Blood-brain barrier changes and cell invasion differ between therapeutic immune clearance of neurotrophic virus and CNS autoimmunity.

CNS tissues are protected from circulating cells and factors by the blood-brain barrier (BBB), a specialization of the neurovasculature. Outcomes of the loss of BBB integrity and cell infiltration into CNS tissues can differ vastly. For example, elevated BBB permeability is closely associated with the development of neurological disease in experimental allergic encephalomyelitis (EAE) but not during clearance of the attenuated rabies virus CVS-F3 from the CNS tissues. To probe whether differences in the nature of BBB permeability changes may contribute to the pathogenesis of acute neuroinflammatory disease, we compared the characteristics of BBB permeability changes in mice with EAE and in mice clearing CVS-F3. BBB permeability changes are largely restricted to the cerebellum and spinal cord in both models but differ in the extent of leakage of markers of different size and in the nature of cell accumulation in the CNS tissues.
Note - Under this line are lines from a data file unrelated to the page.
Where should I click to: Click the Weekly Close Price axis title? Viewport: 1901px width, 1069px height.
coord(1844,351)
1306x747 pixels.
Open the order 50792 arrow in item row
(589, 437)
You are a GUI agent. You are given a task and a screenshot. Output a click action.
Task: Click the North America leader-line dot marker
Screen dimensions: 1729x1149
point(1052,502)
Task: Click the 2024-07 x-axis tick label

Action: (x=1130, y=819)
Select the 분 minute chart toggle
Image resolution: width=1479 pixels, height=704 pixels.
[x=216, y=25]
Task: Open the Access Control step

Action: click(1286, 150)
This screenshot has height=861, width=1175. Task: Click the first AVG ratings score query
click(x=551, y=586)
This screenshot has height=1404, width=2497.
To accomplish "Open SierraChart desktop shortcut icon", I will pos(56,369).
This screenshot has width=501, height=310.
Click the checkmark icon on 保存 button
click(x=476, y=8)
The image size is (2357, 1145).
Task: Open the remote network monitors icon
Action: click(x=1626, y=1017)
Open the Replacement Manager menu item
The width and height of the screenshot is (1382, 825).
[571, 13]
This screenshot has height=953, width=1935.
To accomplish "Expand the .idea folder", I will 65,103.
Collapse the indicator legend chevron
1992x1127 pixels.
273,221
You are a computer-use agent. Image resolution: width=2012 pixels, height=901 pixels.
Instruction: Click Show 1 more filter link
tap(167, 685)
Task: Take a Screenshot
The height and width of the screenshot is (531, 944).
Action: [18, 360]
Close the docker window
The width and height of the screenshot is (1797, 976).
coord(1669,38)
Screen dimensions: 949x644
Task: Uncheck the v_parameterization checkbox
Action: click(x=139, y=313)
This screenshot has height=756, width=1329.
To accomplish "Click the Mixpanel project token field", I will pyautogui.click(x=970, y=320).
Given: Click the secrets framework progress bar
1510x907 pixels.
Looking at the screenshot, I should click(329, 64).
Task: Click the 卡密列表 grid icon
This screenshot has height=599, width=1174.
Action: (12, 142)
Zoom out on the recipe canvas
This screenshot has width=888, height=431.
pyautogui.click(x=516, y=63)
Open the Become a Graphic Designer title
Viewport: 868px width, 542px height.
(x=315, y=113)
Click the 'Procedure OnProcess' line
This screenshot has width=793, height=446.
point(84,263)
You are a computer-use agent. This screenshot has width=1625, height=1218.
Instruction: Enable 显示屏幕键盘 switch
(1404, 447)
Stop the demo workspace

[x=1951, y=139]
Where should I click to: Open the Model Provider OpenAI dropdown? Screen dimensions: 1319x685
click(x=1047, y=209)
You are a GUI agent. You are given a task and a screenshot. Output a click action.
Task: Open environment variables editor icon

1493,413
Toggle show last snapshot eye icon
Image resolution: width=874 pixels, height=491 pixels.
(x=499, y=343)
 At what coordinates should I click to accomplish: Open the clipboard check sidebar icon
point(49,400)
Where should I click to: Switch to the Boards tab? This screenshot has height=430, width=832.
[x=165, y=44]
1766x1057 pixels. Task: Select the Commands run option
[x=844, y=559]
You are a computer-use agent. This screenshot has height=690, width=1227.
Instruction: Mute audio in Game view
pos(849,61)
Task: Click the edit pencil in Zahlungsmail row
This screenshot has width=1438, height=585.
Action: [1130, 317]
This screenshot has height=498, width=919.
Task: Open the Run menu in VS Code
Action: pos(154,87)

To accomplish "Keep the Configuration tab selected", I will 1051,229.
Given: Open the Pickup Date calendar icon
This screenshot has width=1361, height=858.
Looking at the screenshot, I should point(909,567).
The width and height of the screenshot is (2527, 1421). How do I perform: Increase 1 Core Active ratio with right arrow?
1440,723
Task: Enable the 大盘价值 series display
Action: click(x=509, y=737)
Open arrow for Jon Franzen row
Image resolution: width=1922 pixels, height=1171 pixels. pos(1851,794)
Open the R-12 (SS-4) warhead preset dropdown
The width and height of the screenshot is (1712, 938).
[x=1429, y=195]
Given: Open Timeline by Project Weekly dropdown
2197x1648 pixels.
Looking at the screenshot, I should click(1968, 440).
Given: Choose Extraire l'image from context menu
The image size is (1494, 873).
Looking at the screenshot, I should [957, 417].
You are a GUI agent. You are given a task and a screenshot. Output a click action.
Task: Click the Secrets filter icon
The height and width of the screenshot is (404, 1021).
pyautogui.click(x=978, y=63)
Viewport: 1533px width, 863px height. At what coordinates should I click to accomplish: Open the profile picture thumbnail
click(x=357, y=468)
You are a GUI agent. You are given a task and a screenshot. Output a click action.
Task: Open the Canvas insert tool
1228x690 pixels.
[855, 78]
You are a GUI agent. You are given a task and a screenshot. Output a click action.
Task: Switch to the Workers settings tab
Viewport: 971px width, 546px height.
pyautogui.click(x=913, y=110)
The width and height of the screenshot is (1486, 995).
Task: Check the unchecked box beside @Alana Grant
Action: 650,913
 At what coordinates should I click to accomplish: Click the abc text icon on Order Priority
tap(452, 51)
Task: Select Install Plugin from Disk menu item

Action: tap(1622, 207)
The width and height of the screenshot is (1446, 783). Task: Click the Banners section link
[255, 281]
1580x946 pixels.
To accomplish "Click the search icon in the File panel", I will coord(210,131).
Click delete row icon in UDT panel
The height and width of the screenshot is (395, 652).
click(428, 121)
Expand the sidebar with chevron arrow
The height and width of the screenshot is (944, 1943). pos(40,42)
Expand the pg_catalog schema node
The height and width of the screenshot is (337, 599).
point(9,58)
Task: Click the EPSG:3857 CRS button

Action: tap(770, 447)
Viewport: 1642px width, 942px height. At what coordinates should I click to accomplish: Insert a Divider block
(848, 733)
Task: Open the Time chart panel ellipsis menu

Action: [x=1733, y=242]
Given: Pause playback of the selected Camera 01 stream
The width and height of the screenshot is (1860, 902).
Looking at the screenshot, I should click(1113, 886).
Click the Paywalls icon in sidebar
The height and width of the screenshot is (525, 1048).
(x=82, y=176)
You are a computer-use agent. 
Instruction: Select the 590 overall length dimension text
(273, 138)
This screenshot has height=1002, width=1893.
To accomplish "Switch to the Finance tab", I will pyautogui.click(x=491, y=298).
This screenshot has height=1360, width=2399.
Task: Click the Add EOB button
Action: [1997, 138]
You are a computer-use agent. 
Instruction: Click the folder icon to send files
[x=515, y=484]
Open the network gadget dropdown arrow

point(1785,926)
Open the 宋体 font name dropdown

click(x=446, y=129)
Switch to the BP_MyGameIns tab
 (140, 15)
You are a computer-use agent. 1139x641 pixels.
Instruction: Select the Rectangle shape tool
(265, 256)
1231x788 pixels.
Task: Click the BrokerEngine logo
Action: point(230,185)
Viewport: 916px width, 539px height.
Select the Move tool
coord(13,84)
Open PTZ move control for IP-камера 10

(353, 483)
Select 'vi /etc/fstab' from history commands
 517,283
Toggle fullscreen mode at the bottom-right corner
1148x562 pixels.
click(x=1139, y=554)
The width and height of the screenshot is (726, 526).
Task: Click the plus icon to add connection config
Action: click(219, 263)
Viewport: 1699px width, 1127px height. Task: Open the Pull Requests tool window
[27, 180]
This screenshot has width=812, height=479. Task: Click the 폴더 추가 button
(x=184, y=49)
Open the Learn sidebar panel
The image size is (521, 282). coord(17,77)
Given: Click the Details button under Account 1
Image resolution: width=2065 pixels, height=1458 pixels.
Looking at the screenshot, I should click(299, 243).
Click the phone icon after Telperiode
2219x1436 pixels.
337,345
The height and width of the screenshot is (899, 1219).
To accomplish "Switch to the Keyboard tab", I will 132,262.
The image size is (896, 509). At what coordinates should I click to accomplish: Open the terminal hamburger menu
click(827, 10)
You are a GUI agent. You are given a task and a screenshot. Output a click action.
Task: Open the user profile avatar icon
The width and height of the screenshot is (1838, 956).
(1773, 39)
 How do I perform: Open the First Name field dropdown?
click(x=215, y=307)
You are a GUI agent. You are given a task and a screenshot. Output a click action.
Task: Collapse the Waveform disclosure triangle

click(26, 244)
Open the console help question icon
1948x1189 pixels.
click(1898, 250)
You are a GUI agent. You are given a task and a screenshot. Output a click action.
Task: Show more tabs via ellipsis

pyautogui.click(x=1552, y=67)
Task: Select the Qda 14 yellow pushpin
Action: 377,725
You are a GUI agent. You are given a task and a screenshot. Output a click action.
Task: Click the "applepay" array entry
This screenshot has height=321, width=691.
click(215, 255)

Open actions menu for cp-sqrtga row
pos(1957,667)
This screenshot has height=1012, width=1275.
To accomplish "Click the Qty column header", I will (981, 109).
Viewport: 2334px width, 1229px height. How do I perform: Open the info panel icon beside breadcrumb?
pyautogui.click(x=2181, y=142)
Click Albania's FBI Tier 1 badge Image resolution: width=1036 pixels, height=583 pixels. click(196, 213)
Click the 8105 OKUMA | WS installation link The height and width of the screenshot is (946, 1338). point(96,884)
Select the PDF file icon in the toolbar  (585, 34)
The accumulation in the CNS tissues of CD4 T cells expressing mRNAs specific for IFN-gamma and IL-17 is common to both, but iNOS-positive cells invade into the CNS parenchyma only in EAE. Mice that have been immunized with myelin basic protein (MBP) and infected exhibit the features of EAE. Treatment with the peroxynitrite-dependent radical scavenger urate inhibits the invasion of iNOS-positive cells into the CNS tissues and the development of clinical signs of EAE without preventing the loss of BBB integrity in immunized/infected animals. These findings indicate that BBB permeability changes can occur in the absence of neuropathology provided that cell invasion is restricted.